Exercise directions:
Beginning at the line that holds "Given: Click the delete icon for 瓶 row", repeat every line through the last line of the material, exactly, and drop any pictures.
· · · · ·
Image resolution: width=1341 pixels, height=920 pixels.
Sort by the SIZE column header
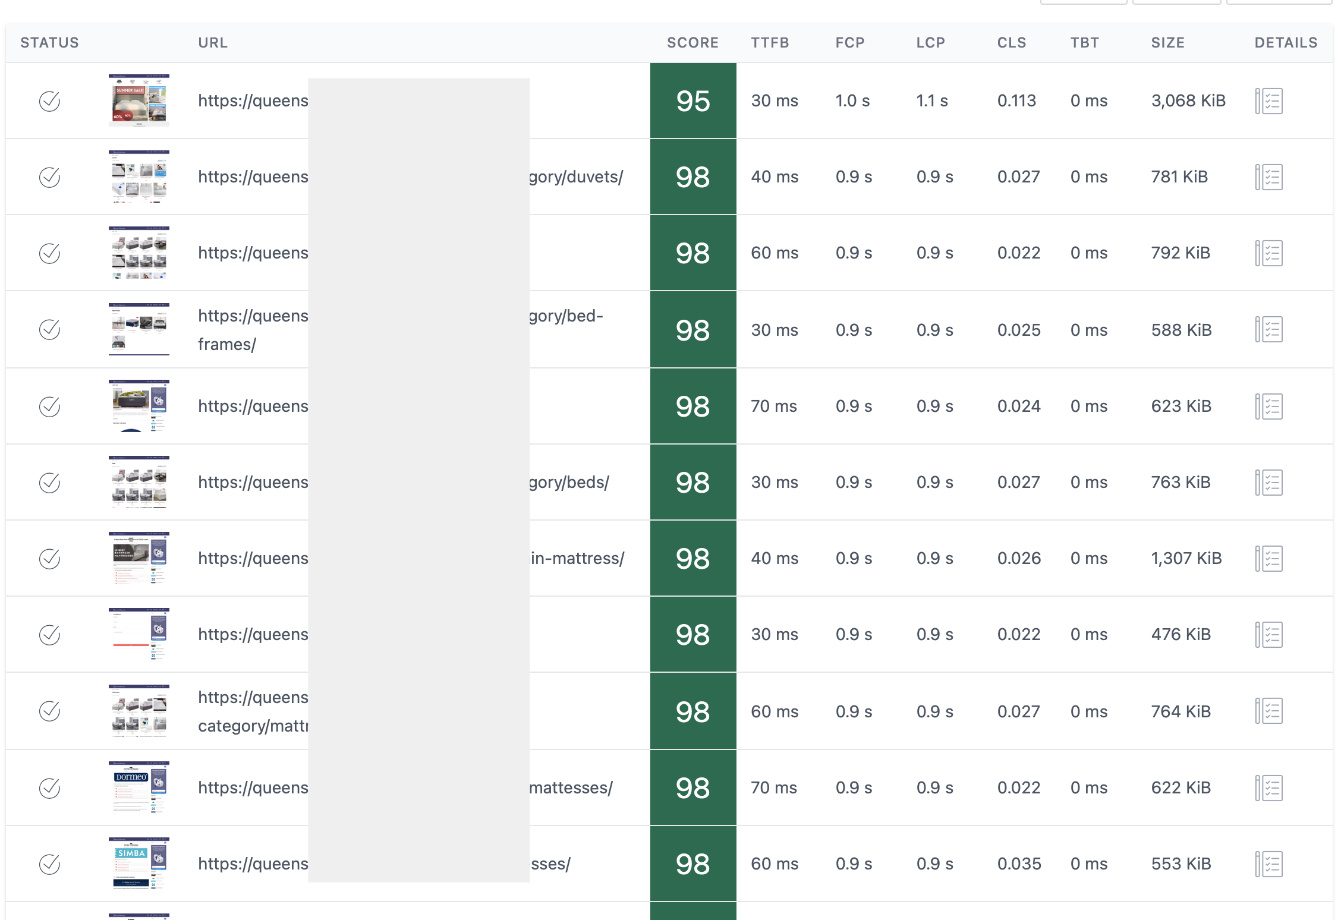[1167, 43]
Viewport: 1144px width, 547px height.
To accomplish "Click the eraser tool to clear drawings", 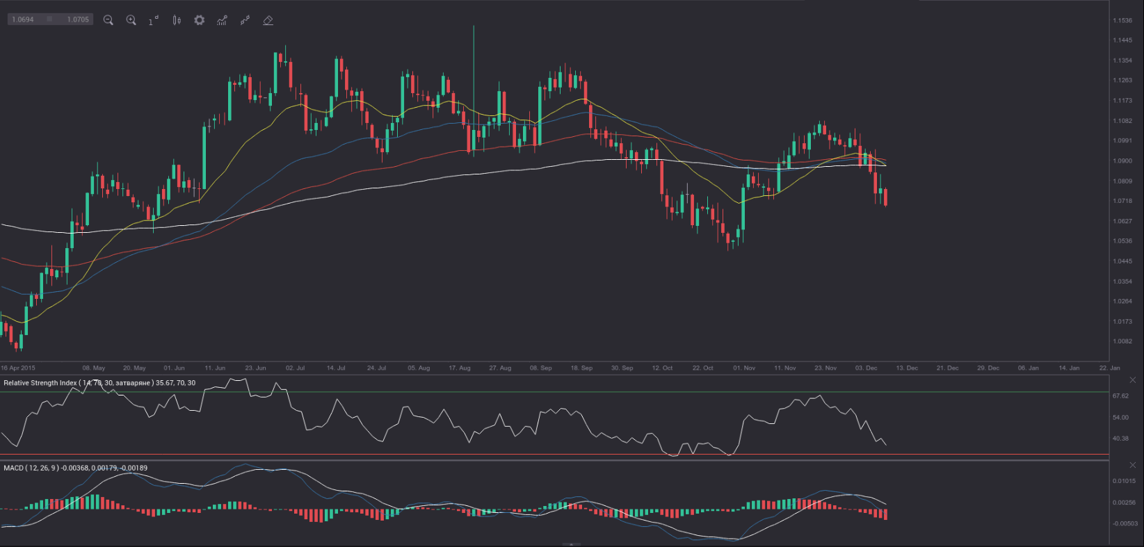I will [x=268, y=20].
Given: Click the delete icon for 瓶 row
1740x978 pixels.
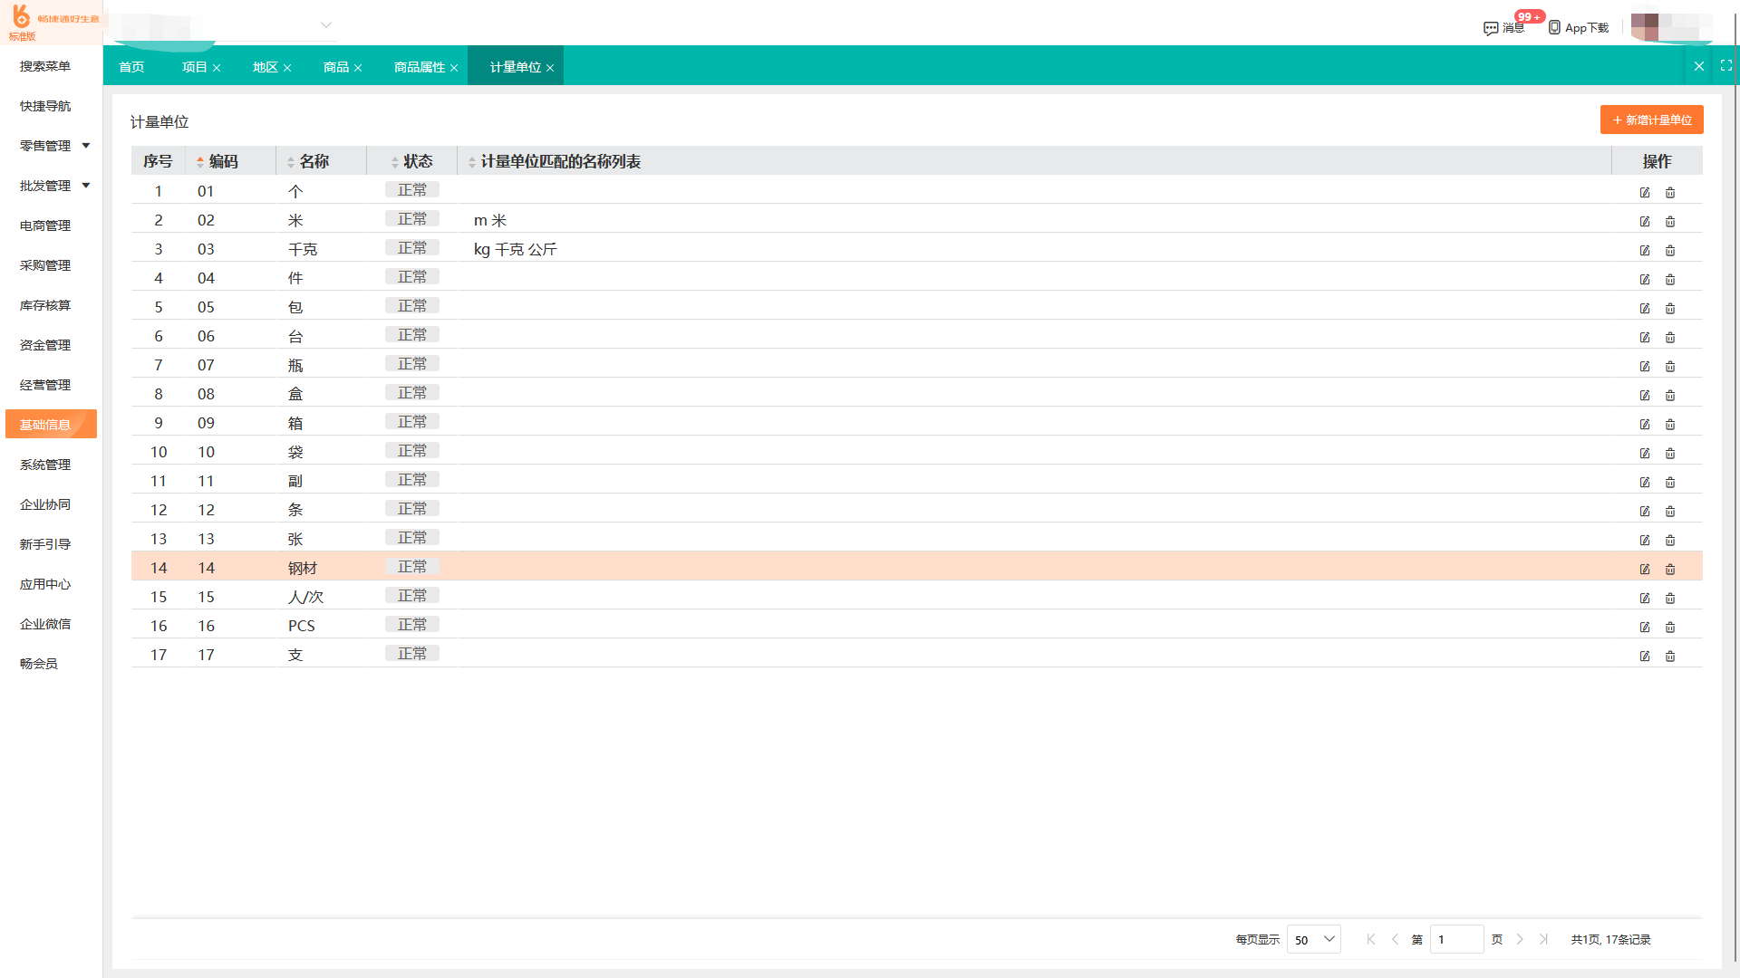Looking at the screenshot, I should click(x=1671, y=366).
· · · · ·
Response to this task:
Given: Click the delete icon for 瓶 row
1740x978 pixels.
Looking at the screenshot, I should click(x=1671, y=366).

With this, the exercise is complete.